Two safety vulnerabilities have been found within the OpenSSH safe networking utility suite that, if efficiently exploited, may lead to an energetic machine-in-the-middle (MitM) and a denial-of-service (DoS) assault, respectively, below sure situations.
The vulnerabilities, detailed by the Qualys Menace Analysis Unit (TRU), are listed under –
- CVE-2025-26465 – The OpenSSH consumer incorporates a logic error between variations 6.8p1 to 9.9p1 (inclusive) that makes it weak to an energetic MitM assault if the VerifyHostKeyDNS choice is enabled, permitting a malicious interloper to impersonate a official server when a consumer makes an attempt to hook up with it (Launched in December 2014)
- CVE-2025-26466 – The OpenSSH consumer and server are weak to a pre-authentication DoS assault between variations 9.5p1 to 9.9p1 (inclusive) that causes reminiscence and CPU consumption (Launched in August 2023)

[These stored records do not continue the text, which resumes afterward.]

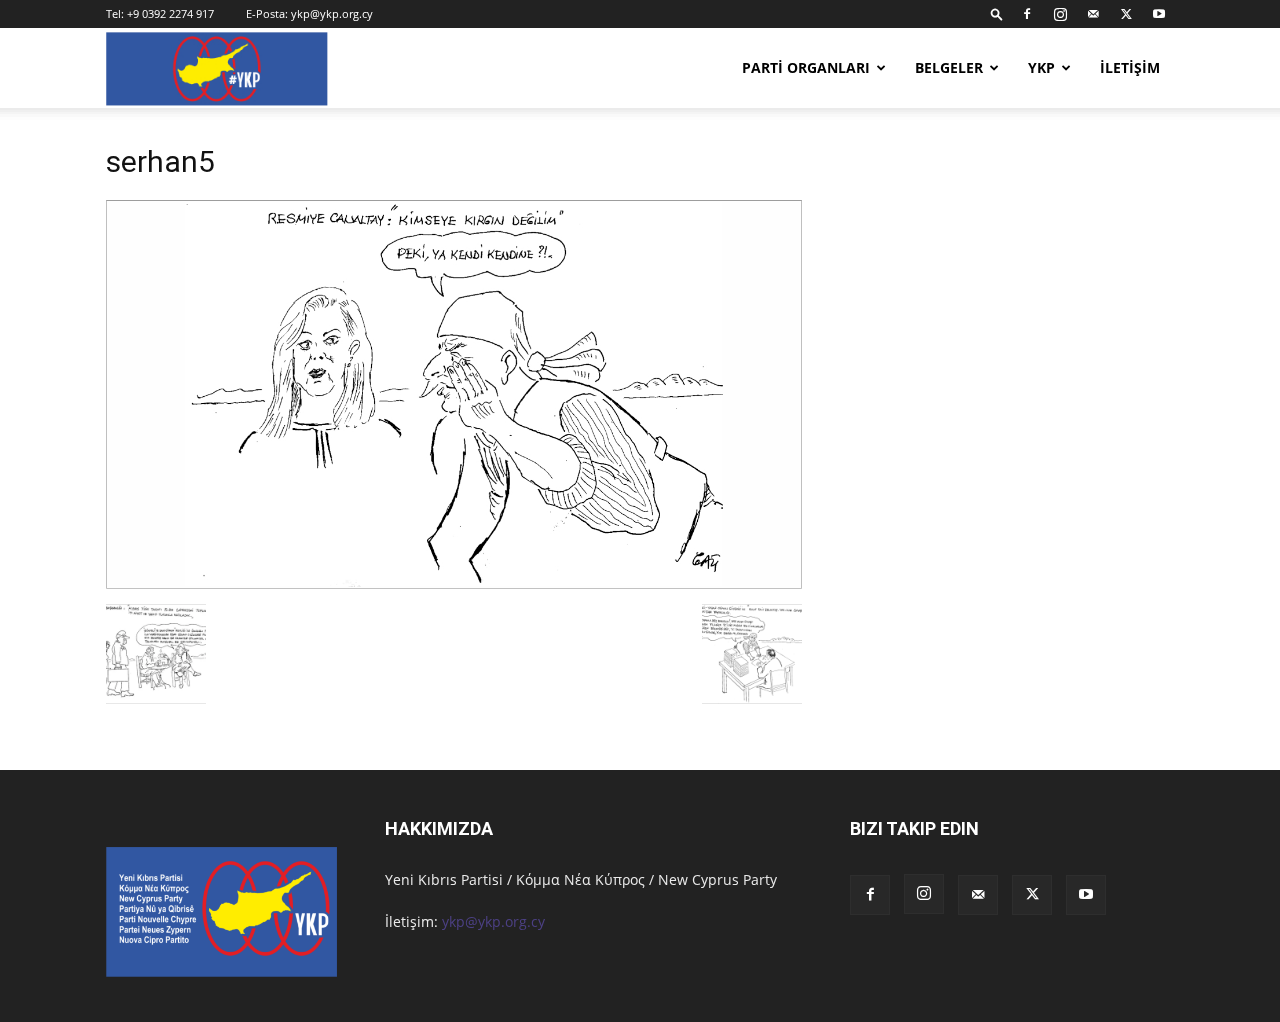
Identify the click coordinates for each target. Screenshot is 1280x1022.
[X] (1126, 14)
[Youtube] (1159, 14)
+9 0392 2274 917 (170, 13)
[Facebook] (1027, 14)
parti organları (806, 67)
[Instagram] (1060, 14)
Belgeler (949, 67)
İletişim (1130, 67)
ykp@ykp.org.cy (332, 13)
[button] (997, 13)
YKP (1041, 67)
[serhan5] (454, 583)
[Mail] (1093, 14)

“If an attacker can perform a man-in-the-middle attack via CVE-2025-26465, the client may accept the attacker’s key instead of the legitimate server’s key,” Saeed Abbasi, supervisor of product at Qualys TRU, stated.
“This would break the integrity of the SSH connection, enabling potential interception or tampering with the session before the user even realizes it.”
In different phrases, a profitable exploitation may allow malicious actors to compromise and hijack SSH classes, and acquire unauthorized entry to delicate knowledge. It is price noting that the VerifyHostKeyDNS choice is disabled by default.
Repeated exploitation of CVE-2025-26466, then again, can lead to availability points, stopping directors from managing servers and locking official customers out, successfully crippling routine operations.
Each the vulnerabilities have been addressed in model OpenSSH 9.9p2 launched right this moment by OpenSSH maintainers.
The disclosure comes over seven months after Qualys make clear one other OpenSSH flaw dubbed regreSSHion (CVE-2024-6387) that might have resulted in unauthenticated distant code execution with root privileges in glibc-based Linux techniques.